NGOs versuchen durch den Bau von Wasserkiosken und sani­tären Anlagen, die von Frauengruppen und anderen „Community Based Organisations“ (CBOs) verwaltet werden, die Lebens­ bedingungen zu verbessern. Doch selbst wenn ihnen Fortschritte gelingen, stoßen sie bei ihrer Arbeit auf Herausforderungen. Sie bekommen es mit mafiaähnlichen Gruppen zu tun, die den Zugang zu Wasser und dessen Preis kontrollieren. Die Mungiki zum Beispiel sind eine Jugendgang der ethnischen Gruppe der Kikuyu. Sie stehen einflussreichen Politikern ihrer Volksgruppe nahe, bilden Wasserkartelle und dominieren auch die Sicherheits­lage in Kibera. Mehrere Wasserkioske, die teilweise von NGOs und internationalen Geldgebern gefördert werden, sind unter der Kontrolle der Mungiki, die sich vereinzelt auch als CBO tarnen. Eine Frauenorganisation in Kibera, die einen legalen Wasserkiosk betreibt, bekam den Einfluss der Wassermafia hautnah zu spüren. Als sie die Zusage für die finanzielle Förderung des Wasser­kiosks von einer nationalen NGO erhielten und mit dem Bau des Kiosks anfingen, verlangten die Mungiki ein Schutzgeld von umgerechnet etwa 500 Euro.
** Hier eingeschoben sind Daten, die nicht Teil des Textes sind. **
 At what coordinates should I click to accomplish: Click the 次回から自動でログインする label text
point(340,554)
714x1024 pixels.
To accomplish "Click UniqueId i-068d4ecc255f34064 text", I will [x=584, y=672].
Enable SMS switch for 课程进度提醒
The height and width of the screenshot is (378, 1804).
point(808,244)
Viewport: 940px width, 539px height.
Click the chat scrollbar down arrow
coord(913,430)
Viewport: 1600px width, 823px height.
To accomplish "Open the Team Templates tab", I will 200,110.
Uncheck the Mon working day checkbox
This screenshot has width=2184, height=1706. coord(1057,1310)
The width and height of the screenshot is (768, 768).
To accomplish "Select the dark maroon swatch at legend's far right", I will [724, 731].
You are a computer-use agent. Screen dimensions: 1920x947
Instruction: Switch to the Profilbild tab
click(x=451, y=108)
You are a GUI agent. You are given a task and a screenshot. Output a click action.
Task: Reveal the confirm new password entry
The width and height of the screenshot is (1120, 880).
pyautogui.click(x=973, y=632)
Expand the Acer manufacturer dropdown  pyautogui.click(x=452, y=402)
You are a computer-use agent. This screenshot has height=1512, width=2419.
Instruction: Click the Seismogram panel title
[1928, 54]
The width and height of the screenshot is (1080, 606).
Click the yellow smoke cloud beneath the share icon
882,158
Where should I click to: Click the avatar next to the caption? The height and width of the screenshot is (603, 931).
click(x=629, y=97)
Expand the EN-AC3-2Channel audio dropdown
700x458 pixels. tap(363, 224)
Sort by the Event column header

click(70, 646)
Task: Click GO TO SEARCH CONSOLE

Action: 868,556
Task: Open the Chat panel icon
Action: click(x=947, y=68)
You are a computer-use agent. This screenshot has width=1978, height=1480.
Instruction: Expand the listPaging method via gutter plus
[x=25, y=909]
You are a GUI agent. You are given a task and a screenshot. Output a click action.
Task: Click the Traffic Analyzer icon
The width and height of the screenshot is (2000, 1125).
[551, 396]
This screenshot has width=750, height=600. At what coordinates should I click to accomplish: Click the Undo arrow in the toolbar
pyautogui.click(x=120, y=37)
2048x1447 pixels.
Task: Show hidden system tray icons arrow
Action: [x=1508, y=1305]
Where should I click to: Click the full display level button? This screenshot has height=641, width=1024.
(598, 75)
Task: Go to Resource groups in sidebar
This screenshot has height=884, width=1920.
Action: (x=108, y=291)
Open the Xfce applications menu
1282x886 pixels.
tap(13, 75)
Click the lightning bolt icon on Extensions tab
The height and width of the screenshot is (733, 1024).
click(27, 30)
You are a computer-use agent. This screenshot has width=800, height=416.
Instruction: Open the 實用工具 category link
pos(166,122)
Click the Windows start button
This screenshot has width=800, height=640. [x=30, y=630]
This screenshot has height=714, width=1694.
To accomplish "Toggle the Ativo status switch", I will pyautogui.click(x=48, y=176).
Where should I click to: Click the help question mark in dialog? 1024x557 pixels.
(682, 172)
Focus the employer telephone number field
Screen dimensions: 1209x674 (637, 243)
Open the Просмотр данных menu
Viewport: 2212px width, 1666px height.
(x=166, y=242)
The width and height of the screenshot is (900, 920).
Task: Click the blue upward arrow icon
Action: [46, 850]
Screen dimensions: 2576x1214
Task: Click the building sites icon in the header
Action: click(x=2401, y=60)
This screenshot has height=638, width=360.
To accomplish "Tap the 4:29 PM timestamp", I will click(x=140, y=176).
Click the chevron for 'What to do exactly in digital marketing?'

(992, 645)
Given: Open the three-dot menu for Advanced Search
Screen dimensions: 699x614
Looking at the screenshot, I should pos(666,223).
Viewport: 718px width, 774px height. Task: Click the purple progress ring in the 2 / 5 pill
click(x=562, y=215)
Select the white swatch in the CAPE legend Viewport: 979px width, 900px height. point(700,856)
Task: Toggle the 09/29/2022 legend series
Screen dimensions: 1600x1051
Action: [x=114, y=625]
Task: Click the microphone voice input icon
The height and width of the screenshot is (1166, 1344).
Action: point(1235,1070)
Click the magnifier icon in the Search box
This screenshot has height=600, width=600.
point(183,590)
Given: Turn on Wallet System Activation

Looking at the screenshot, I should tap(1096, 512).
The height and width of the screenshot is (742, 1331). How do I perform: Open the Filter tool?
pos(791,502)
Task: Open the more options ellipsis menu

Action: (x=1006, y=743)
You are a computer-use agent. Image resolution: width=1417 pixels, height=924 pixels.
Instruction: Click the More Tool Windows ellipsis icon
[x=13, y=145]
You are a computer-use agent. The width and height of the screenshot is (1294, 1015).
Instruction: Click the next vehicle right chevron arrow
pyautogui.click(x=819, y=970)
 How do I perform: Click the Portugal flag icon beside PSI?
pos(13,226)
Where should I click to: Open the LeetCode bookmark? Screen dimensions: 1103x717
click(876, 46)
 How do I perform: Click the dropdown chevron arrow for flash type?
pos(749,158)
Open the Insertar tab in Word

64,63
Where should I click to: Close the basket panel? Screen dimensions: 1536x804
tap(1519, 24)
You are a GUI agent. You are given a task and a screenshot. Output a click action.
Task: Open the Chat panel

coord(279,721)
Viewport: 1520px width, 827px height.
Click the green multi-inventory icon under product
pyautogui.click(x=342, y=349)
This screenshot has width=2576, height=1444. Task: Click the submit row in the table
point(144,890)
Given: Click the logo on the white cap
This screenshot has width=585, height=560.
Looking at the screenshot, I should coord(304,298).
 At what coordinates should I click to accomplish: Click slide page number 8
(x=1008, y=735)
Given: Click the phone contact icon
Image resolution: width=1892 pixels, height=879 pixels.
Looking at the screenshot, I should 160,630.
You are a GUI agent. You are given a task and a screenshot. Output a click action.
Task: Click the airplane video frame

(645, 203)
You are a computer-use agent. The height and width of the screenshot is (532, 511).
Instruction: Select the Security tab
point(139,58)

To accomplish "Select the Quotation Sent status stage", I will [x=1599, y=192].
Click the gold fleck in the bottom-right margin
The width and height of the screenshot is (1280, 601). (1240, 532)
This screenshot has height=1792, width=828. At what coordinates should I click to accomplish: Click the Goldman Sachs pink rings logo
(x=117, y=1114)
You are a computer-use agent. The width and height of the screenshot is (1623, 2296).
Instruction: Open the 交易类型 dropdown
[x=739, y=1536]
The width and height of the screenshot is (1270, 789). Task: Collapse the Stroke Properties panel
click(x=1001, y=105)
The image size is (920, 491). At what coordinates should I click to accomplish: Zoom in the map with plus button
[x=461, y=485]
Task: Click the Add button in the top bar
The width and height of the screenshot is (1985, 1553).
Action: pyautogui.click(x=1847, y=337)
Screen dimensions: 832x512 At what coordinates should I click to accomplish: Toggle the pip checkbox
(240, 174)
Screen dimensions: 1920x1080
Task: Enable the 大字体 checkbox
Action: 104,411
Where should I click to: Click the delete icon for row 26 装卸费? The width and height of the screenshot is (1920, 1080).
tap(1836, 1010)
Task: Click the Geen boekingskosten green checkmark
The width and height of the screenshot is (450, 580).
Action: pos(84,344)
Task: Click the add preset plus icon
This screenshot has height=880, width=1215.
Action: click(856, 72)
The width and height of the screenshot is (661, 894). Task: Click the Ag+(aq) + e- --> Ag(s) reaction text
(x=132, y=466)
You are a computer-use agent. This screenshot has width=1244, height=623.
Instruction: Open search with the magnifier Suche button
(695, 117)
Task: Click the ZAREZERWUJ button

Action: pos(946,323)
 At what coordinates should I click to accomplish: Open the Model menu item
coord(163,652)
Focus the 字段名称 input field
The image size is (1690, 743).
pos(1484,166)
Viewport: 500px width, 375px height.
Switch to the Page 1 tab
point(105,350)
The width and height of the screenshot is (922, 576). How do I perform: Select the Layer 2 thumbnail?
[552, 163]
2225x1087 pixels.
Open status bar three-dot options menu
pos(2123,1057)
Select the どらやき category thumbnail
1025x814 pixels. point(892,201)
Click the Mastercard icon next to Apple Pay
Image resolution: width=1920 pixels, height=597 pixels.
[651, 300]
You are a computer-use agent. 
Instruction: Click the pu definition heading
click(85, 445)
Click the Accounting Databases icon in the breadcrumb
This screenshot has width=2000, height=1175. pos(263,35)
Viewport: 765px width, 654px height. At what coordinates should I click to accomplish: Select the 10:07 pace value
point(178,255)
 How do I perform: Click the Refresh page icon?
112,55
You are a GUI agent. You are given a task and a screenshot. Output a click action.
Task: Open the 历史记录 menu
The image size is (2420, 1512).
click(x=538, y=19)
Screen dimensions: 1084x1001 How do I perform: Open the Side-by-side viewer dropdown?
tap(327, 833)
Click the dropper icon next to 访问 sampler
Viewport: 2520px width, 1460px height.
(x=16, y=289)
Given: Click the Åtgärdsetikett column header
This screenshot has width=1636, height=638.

Da die Frauen dieses Geld nicht so­ fort aufbringen konnten, wurden sie belästigt. Sie wandten sich an die Polizei und an lokale Behörden, aber niemand half ihnen. Die Belästigungen hörten erst auf, als sie das Schutzgeld schließ­lich zahlten. Der Einfluss und die Vernetzung der Gangs ist groß und es scheint, dass diese Aktivitäten in der Bevölkerung oft gezwungenermaßen akzeptiert werden. Heute helfen ein paar der Mungiki sogar manchmal in dem von der Frauenorganisation geführten Wasserkiosk.

Kreative Lösungen

Seit langem wird über die Einführung einer öffentlichen Wasserver­- und Abwasserentsorgung diskutiert. Dies stellt die Verwaltung aber vor große Herausforderungen. Die kenianische Regierung toleriert den Slum, sieht die Einwohner von Kibera jedoch als illegale Siedler. Nicht vorhandene Landtitel machen den Bau von Infrastruktur kompliziert und für private Investoren sind die Slums finanziell wenig attraktiv. Trotz der Schwierigkeiten der informellen Wasserversorgung sind es Wasserkioske, die Menschen in Slums den Zugang zu Wasser oft überhaupt erst ermöglichen. Langfristig können sie das Recht auf Wasser für jeden Slumbewohner aber nicht befriedigend umsetzen. Um eine nachhaltige Lösung zu finden, die ausreichende Hygiene und eine gerechte Verteilung sicherstellt, ist eine öffentliche Ver­sorgung in Slums notwendig – möglichst durch Hausanschlüsse. Der Weg führt sicherlich zunächst über Zwischenlösungen wie legale Wasserkioske, gemeinschaftliche Sanitäranlagen und andere kreative Lösungen wie zum Beispiel biologisch abbaubare Einweg­ Toilettenbehältnisse, die Krankheitserreger abtöten können wie das in Schweden entwickelte „PeePoo“. Neben dem Engagement aller Akteure und innovativer Finanzierungsformen für eine solche Lösung müssen aber noch viele Probleme angegangen werden, unter anderem die Überwindung von mafiösen Strukturen.